ISLAMABAD: The US gave money to a Pakistani Muslim group that organised anti-Taliban rallies, but which later demonstrated in support of an extremist who killed a leading liberal politician, the US Embassy in Pakistan said Wednesday.

US government website Usaspending.gov shows that the group, the Sunni Ittehad Council, received $36,607 from Washington in 2009.

A US diplomat said that the embassy had given money to the group to organise the rallies, but that it had since changed direction and leadership. He said it was a one-off grant, and wouldn't be repeated. He didn't give his name because he wasn't authorised to speak about the issue on the record.

The grant was first reported by the Council of Foreign Relations on its website.

The Ittehad council was formed in 2009 to counter extremism. It groups politicians and clerics from Pakistan's traditionalist Barelvi Muslim movement, often referred to as theological moderates in the Pakistani context.

The American money was used to organise nationwide rallies against militants and suicide bombings, the embassy official said. The demonstrations received widespread media coverage, and were some of the first against extremism in the country.

The rhetoric at the rallies was mostly focused on opposing militant attacks on shrines, which Barelvis frequent but are opposed by Deobandi Muslims, Pakistan's other main Muslim sect.

In 2011 and also this month, however, the council led demonstrations in support of the killer of Salman Taseer, a governor who was killed a year ago for his criticism of anti-blasphemy laws. The displays have appalled Pakistani liberals and stoked international fears that the country is buckling under the weight of extremism.

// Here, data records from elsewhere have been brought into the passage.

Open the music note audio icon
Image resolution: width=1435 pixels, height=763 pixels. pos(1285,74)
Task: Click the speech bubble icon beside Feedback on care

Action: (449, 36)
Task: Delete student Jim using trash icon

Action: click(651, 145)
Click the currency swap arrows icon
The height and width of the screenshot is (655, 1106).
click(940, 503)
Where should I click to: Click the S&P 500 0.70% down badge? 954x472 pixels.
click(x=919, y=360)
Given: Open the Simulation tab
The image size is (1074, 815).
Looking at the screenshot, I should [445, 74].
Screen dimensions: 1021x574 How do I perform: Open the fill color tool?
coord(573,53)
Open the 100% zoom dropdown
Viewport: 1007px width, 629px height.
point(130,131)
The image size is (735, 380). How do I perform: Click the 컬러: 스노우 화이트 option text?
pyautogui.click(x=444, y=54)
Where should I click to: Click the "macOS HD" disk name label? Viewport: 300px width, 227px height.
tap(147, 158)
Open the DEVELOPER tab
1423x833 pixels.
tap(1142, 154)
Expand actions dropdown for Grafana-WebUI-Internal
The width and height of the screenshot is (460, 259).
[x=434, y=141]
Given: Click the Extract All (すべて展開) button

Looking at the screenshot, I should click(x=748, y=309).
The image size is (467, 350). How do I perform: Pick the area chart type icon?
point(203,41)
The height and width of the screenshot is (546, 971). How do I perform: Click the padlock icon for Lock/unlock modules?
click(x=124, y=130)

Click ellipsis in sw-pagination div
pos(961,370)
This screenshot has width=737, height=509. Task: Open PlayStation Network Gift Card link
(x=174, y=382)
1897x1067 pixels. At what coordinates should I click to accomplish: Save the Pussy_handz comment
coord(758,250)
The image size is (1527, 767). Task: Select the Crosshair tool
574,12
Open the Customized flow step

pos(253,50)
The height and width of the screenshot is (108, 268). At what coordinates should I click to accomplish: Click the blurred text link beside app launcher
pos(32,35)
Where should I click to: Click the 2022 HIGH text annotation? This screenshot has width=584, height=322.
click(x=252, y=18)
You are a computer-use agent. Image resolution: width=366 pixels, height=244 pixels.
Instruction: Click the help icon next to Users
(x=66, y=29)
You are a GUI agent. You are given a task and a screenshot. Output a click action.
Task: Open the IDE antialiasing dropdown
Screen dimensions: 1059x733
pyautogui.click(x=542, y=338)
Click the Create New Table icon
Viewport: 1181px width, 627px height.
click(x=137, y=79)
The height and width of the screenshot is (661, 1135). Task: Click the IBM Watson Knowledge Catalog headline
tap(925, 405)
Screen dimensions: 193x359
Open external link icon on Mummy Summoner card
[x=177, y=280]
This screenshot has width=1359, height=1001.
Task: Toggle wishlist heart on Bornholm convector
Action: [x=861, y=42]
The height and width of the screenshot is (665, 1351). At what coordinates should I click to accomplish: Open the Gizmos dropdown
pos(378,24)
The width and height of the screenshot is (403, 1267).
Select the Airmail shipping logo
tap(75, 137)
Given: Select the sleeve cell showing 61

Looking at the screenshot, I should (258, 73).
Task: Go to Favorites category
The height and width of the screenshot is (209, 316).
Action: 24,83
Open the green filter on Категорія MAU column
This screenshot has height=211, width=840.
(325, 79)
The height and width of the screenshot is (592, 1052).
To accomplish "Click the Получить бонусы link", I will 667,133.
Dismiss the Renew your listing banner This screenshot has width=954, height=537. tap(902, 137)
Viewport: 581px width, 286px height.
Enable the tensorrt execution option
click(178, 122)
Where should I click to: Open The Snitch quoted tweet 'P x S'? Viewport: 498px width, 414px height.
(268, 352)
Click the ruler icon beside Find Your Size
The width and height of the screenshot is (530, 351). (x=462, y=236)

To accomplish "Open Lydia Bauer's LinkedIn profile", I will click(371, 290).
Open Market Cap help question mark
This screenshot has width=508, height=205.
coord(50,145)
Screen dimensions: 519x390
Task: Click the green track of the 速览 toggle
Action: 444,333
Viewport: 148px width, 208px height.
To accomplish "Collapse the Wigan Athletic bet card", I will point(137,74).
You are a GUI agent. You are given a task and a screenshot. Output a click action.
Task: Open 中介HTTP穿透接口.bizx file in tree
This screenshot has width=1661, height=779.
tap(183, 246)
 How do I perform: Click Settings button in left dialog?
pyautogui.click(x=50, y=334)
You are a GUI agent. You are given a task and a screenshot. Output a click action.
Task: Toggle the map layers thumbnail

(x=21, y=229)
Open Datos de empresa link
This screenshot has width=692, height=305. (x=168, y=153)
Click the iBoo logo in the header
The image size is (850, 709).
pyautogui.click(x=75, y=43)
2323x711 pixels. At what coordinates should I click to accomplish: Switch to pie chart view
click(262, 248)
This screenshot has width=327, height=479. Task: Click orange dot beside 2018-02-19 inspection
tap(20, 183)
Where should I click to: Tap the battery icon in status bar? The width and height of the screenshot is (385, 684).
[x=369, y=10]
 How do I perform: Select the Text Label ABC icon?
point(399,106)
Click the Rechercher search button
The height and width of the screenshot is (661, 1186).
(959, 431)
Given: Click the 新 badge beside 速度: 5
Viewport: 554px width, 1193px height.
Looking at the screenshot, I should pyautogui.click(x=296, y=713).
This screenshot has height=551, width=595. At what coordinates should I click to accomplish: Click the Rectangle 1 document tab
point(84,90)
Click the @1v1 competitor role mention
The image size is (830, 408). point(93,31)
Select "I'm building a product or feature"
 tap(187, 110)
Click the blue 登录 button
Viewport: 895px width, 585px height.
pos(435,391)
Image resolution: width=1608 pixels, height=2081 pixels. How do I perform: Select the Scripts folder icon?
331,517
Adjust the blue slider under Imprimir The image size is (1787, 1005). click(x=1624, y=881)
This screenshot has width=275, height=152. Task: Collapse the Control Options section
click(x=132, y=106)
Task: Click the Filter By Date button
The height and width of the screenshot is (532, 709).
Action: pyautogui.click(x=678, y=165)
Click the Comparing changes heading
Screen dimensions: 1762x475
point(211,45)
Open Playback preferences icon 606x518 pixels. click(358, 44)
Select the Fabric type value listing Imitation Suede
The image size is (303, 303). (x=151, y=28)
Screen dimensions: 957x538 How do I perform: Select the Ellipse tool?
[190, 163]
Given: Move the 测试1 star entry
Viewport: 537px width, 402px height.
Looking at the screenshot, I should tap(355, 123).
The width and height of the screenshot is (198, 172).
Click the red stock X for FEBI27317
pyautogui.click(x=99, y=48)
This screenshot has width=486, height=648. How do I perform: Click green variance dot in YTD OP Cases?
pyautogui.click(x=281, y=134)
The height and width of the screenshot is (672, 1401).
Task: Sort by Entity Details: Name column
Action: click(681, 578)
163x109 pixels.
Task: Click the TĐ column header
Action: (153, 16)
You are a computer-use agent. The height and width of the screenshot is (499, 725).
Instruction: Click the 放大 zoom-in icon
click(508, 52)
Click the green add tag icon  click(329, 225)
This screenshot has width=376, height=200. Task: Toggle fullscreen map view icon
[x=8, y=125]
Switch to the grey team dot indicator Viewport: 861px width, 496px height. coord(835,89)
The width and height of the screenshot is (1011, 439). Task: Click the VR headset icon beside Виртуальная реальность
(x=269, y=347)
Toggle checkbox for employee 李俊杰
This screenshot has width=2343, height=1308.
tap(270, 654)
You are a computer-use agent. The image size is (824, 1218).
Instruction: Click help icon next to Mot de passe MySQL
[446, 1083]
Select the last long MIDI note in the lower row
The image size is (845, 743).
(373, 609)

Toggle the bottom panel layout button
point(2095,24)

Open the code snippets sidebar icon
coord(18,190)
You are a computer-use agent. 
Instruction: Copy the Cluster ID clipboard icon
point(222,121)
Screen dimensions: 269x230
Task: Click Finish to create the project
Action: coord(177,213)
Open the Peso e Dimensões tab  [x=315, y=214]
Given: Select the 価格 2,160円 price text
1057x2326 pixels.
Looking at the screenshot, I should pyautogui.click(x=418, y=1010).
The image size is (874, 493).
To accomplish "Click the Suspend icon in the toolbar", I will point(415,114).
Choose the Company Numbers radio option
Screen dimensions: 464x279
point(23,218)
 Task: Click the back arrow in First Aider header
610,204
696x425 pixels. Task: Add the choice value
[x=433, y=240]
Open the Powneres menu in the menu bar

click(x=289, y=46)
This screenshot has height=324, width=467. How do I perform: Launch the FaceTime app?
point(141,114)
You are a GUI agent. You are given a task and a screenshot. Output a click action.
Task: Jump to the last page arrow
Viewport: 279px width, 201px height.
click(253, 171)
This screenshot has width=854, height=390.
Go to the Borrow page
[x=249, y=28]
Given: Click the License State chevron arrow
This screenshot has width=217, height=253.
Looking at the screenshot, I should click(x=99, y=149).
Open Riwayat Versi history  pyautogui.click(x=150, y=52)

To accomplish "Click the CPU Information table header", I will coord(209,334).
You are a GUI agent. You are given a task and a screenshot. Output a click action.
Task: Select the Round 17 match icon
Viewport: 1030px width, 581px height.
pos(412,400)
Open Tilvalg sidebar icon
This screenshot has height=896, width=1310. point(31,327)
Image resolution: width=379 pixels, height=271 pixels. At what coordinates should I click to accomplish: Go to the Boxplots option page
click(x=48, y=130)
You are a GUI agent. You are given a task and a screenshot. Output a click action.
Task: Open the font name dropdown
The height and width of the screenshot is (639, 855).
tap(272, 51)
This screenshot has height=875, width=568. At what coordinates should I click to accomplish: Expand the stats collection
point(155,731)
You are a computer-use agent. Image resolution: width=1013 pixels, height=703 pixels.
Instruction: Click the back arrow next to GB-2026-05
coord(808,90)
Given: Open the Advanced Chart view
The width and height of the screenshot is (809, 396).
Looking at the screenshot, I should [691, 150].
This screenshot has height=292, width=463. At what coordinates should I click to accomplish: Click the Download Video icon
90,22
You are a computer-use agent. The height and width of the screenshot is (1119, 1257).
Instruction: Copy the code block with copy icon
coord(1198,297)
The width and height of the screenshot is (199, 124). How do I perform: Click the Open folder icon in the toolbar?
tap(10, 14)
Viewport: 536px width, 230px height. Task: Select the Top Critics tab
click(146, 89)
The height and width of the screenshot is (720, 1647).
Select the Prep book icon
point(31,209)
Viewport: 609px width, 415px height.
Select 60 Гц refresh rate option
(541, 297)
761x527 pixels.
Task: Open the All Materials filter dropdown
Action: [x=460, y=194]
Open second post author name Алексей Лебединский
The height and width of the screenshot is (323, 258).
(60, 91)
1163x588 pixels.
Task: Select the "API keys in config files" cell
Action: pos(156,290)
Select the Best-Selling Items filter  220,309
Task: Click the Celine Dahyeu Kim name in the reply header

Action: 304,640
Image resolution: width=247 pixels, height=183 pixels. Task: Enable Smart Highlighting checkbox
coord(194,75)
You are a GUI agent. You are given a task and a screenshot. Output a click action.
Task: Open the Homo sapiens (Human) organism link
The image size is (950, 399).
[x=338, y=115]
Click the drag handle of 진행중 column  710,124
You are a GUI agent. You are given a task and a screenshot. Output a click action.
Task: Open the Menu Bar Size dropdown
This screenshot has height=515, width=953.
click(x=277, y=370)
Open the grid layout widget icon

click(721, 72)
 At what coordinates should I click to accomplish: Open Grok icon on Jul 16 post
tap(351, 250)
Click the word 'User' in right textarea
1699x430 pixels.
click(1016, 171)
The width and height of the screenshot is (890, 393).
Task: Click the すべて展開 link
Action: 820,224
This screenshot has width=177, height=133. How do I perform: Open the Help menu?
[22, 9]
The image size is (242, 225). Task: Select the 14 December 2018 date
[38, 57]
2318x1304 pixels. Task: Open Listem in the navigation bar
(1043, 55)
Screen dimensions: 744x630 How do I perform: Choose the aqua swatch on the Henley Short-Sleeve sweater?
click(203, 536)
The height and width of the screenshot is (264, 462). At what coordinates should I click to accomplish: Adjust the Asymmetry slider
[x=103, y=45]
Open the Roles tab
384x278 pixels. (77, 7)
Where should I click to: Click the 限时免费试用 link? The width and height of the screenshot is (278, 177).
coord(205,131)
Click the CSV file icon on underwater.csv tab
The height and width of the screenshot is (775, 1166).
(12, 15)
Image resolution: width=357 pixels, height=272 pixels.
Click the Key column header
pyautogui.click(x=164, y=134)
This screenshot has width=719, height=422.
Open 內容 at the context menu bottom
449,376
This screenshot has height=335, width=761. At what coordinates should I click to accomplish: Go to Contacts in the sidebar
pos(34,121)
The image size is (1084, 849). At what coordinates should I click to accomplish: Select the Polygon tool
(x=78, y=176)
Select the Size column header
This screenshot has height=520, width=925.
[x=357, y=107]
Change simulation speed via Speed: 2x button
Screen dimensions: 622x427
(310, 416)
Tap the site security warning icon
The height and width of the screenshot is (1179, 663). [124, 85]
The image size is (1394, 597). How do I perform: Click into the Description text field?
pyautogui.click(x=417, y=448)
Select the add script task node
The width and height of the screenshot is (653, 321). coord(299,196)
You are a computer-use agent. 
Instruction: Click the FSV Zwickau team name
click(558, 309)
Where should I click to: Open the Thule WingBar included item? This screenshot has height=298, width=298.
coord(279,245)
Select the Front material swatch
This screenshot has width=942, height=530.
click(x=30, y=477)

Taseer's assassin, Mumtaz Qadri, is a Barelvi. He claimed he acted to defend the honour of Prophet Mohammed.

At its rallies, the group maintains its criticism of the Taliban even as it supports Qadri — a seemingly contradictory stance that suggests its leaders may be more interested in harnessing the political support and street power of Barelvis than in genuinely countering militancy.

Two leading members of the council who have been with the group from the beginning of its existence denied receiving any American funds. The apparent discrepancy could be explained by lack of transparency within the organisation. However, given the current anti-American climate, owning up to receiving funds from the United States would invite criticism.

''This propaganda is being unleashed against us because we are strongly opposed to Western democracy and American policies in the region and in the world,'' said Sahibzada Fazal Karim, the head of the council, before reiterating the group's support for Qadri.

''We are against extremism, but we support Qadri because he did a right thing,'' he said.